Routeburn wouldn’t have been possible on the first trip because of the setup: from beginning to end it’s a six- or seven-hour drive to set up the shuttle.

We did an overnight trip at Abel Tasman. It was clear, tropical-type waters but it wasn’t hot. And on the North Island we explored the volcanoes near Ruapehu.

Q. What is your craziest paddle story?

When I was first learning my way around kayaking, I had a coworker who was also a lifeguard at a local pool. We decided to go and practice rolling in the deep end of their pool before work one morning. The swim team was practicing in the lane section of the pool. After a fair bit of failure my first successful roll happened to occur while the whole team was waiting on the wall and watching. When I came up and regained my bearings, I realized that the entire swim team was applauding. That was pretty awesome.

In the store, I once had a lady who came in to buy a boat. I told her we’d get it loaded up, we walk out to her car — and it’s a Chrysler LeBaron convertible! I asked if she had another car she could use to transport the boat and she said no, that she would use this one. I advised against it, but she wanted to anyway. She put it in the passenger seat, buckled it in and took off. It was a Manitou Sport, about 11 feet long, so it didn’t stick up too much. It actually did better than I expected.

Q. Where’s your favorite place to paddle? Why?

I paddle a lot at Falls Lake. I live in Knightdale so I usually put in at the dam. I usually paddle close to the sides, to avoid traffic. I like to go to the Beaverdam area when I can. Beaverdam is nice because it’s closed to larger motor boats, and you can paddle under the Old Weaver Trail Road and explore the wetlands up there. It’s especially nice after a big rain and you can paddle farther up.

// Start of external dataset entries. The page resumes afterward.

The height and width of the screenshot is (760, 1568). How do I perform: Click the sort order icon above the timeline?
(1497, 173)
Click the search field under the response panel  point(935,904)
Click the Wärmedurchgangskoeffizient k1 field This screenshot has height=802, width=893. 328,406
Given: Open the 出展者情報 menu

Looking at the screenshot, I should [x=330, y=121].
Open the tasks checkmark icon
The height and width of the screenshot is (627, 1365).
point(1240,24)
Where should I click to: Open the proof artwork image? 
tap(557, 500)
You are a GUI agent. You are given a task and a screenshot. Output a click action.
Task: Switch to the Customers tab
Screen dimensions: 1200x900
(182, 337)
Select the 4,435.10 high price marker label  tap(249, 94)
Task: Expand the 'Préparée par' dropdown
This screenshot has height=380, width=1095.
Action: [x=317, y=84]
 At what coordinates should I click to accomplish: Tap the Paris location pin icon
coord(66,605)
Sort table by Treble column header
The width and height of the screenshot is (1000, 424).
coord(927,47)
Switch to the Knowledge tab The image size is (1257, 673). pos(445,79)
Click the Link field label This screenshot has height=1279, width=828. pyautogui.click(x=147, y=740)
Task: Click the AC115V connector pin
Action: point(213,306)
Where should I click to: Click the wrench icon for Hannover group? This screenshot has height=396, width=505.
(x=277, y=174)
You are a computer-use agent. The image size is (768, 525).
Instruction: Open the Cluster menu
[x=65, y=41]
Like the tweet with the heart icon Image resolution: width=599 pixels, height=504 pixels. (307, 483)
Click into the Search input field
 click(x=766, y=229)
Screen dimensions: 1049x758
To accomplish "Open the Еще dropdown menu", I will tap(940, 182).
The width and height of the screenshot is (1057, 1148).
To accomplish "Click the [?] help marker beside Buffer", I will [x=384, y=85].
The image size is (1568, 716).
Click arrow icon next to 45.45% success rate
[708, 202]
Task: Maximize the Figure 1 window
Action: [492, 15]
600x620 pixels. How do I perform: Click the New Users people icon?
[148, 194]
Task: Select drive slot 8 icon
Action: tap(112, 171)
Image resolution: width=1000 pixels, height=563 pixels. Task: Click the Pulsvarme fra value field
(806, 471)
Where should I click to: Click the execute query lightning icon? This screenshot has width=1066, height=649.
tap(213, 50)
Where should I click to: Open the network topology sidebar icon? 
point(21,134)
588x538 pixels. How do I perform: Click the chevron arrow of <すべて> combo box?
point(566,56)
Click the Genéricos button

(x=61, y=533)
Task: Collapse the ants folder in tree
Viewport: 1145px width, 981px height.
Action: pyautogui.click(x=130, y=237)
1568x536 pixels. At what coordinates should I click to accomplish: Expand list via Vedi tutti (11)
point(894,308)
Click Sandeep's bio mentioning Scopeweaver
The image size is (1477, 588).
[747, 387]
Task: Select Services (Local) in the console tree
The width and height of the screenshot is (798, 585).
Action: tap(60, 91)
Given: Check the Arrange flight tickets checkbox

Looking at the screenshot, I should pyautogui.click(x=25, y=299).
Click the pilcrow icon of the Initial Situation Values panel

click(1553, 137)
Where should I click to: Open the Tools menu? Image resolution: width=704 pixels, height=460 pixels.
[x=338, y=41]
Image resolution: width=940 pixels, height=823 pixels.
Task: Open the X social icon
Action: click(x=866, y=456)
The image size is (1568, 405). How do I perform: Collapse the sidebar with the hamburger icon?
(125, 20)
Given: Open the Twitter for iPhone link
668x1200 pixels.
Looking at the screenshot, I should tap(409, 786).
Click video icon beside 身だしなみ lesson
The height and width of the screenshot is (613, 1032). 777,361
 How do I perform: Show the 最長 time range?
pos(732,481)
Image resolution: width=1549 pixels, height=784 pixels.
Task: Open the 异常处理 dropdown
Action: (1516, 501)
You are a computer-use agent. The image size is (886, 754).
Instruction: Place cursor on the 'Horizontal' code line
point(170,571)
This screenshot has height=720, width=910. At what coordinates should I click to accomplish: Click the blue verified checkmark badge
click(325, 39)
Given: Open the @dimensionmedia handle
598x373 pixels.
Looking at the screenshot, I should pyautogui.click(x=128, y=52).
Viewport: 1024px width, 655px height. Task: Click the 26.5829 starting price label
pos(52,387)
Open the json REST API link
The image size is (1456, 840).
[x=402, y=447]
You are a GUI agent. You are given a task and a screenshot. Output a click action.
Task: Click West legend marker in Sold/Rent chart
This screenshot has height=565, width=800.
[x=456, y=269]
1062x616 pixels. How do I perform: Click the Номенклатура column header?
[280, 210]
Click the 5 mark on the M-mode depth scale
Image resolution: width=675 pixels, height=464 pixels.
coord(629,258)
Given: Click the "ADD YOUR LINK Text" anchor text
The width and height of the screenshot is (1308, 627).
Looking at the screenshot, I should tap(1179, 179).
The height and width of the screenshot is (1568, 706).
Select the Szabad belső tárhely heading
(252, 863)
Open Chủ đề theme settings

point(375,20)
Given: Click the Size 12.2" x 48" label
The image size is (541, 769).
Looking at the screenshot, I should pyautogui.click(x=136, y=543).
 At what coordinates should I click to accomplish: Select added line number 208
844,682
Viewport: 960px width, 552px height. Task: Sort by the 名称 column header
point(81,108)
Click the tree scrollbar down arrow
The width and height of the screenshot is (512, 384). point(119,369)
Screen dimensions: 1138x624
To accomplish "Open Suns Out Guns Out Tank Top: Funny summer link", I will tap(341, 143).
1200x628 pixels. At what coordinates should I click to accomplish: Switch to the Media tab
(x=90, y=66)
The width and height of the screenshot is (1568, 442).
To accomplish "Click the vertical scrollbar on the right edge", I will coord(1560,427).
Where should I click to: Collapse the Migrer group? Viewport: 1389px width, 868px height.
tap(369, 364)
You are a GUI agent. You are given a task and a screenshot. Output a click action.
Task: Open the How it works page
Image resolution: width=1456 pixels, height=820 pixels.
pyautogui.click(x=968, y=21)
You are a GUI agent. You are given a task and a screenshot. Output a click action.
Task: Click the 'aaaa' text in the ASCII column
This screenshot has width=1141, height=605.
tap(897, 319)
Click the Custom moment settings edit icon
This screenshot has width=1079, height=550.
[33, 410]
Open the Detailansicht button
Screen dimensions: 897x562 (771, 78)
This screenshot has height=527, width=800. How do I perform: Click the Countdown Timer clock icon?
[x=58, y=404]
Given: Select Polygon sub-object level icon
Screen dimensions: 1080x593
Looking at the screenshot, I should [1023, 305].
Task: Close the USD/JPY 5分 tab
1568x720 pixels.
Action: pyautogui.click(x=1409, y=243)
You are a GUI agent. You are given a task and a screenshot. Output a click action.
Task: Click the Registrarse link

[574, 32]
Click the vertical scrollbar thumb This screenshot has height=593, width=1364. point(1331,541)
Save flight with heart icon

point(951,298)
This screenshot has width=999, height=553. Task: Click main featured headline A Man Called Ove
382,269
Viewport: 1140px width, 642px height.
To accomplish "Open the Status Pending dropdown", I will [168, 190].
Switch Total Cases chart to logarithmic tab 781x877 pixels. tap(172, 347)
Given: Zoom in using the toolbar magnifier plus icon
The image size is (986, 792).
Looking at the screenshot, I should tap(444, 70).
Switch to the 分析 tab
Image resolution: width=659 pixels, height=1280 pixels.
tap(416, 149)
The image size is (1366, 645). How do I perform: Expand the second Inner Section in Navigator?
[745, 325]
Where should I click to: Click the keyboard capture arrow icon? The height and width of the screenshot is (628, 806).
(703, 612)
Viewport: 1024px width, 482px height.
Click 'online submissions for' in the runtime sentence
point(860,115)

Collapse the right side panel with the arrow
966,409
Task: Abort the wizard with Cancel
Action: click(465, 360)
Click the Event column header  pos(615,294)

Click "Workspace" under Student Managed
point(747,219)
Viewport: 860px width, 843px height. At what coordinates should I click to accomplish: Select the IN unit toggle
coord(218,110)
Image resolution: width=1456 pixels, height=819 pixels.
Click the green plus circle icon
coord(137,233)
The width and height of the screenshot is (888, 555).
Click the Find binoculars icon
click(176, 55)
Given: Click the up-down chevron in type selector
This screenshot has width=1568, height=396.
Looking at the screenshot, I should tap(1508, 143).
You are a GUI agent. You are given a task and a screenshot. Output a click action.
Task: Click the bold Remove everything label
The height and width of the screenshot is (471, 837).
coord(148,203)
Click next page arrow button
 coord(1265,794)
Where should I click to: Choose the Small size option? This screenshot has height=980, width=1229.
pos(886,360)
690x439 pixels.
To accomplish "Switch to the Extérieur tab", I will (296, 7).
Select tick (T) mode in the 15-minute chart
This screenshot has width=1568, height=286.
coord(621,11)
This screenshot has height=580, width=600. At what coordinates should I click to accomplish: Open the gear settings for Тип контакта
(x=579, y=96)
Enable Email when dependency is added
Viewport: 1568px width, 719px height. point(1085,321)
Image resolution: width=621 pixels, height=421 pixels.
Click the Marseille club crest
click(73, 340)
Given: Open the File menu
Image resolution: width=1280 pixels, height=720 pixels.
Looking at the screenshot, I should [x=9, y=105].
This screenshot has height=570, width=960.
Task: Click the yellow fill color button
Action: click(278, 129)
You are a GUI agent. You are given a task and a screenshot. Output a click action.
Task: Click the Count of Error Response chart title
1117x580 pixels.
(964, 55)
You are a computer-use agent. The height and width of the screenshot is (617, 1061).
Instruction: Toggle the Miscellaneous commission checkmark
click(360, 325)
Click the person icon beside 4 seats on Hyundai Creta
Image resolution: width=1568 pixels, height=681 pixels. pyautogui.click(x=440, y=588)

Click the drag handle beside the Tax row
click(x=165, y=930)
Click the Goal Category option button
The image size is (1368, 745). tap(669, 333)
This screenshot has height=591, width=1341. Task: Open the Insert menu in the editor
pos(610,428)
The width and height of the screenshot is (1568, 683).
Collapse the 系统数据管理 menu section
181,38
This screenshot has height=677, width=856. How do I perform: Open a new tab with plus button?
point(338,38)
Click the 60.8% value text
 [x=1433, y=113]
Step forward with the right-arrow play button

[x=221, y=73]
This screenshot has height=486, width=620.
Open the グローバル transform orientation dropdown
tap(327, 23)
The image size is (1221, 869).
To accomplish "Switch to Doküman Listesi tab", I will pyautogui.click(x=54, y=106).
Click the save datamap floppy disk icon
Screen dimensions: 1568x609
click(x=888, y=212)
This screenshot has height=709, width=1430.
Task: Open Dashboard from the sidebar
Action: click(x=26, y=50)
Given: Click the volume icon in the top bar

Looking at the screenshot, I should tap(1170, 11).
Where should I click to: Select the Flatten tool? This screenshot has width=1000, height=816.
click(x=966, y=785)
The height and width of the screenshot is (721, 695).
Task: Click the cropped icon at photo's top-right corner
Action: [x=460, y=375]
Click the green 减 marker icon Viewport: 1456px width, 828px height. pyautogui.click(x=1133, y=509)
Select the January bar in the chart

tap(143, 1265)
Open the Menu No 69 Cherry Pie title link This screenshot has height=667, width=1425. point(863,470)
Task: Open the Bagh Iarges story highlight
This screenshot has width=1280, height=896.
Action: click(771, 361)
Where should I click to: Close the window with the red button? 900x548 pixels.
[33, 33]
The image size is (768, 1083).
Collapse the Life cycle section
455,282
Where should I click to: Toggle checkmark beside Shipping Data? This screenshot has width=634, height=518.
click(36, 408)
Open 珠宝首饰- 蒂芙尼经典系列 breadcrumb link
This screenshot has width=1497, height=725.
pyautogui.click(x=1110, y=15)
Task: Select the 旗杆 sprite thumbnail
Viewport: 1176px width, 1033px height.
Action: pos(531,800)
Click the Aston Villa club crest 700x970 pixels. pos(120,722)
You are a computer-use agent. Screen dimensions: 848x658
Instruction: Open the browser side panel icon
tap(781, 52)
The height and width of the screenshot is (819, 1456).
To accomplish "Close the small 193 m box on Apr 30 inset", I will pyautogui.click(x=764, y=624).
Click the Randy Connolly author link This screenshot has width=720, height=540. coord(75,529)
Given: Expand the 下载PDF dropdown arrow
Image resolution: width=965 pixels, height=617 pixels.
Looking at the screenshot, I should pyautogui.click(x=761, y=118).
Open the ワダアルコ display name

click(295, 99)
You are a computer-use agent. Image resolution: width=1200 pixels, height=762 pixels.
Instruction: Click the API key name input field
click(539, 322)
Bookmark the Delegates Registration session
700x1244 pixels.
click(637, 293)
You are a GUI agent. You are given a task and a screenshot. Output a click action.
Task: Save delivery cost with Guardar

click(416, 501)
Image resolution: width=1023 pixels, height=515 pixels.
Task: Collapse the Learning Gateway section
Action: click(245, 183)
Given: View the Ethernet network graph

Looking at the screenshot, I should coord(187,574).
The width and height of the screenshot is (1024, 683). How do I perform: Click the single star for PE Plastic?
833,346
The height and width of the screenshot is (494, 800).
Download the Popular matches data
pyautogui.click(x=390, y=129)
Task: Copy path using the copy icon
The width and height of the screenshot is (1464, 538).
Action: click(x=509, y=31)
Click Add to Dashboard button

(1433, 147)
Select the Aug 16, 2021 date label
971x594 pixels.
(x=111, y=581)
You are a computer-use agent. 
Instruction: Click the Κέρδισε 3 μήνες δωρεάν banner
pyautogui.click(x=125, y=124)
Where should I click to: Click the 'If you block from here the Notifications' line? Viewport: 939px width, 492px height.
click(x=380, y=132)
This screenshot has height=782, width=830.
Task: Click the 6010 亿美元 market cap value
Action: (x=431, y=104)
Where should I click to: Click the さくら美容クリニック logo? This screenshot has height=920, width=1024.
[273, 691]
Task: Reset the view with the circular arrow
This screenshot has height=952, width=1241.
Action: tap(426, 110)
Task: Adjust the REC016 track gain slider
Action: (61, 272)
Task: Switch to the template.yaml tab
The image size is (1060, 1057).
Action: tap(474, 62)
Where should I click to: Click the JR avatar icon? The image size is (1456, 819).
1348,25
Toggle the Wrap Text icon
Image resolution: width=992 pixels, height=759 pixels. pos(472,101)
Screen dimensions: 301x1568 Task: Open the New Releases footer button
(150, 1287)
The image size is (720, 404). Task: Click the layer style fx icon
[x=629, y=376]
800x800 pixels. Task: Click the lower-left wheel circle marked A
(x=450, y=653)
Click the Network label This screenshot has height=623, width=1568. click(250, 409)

You don’t have to travel far from home to have a big adventure. In 2008, we paddled the length of the lake with two overnight stops, at Rollingview and Shinleaf. We put in off Red Mill Road in Durham County. I think it was 26 miles total.

Q. What boats do you have in your personal fleet?

I have two kayaks, a Necky Chatham 17 and a P&H Scorpio,  and a Mad River Journey canoe.

Q. Do you have a favorite boat?


Ah! My dream boat is the Hobie Tandem Island pedal, sail and paddle boat. (Chris says this much the way Ralphie says “an official Red Ryder, carbine action, two-hundred shot range model air rifle!”). You can pedal it, you can sail it, you can stretch a tarp across the top and easily get four people on it. I’ll either convince the store to buy one as a demo or I’ll buy one myself.


Q. Where do you like to get outside with your family?

We get out on the greenway a lot, ever since they built the bridge over the Neuse that connects with our neighborhood in Knightdale. It’s about a mile and a half to the Neuse River Greenway, then we can go north to the dam or south to the Johnston County line (and on into Clayton; overall, the paved greenway runs 32 miles along the Neuse).

We’ve attempted camping with our 3-year-old … it’s good to try that locally in case you need to bail out of necessity.

Q. Any one thing in particular stand out about your job?

Even if I don’t get to paddle as much as I’d like, I still get to talk about it all day.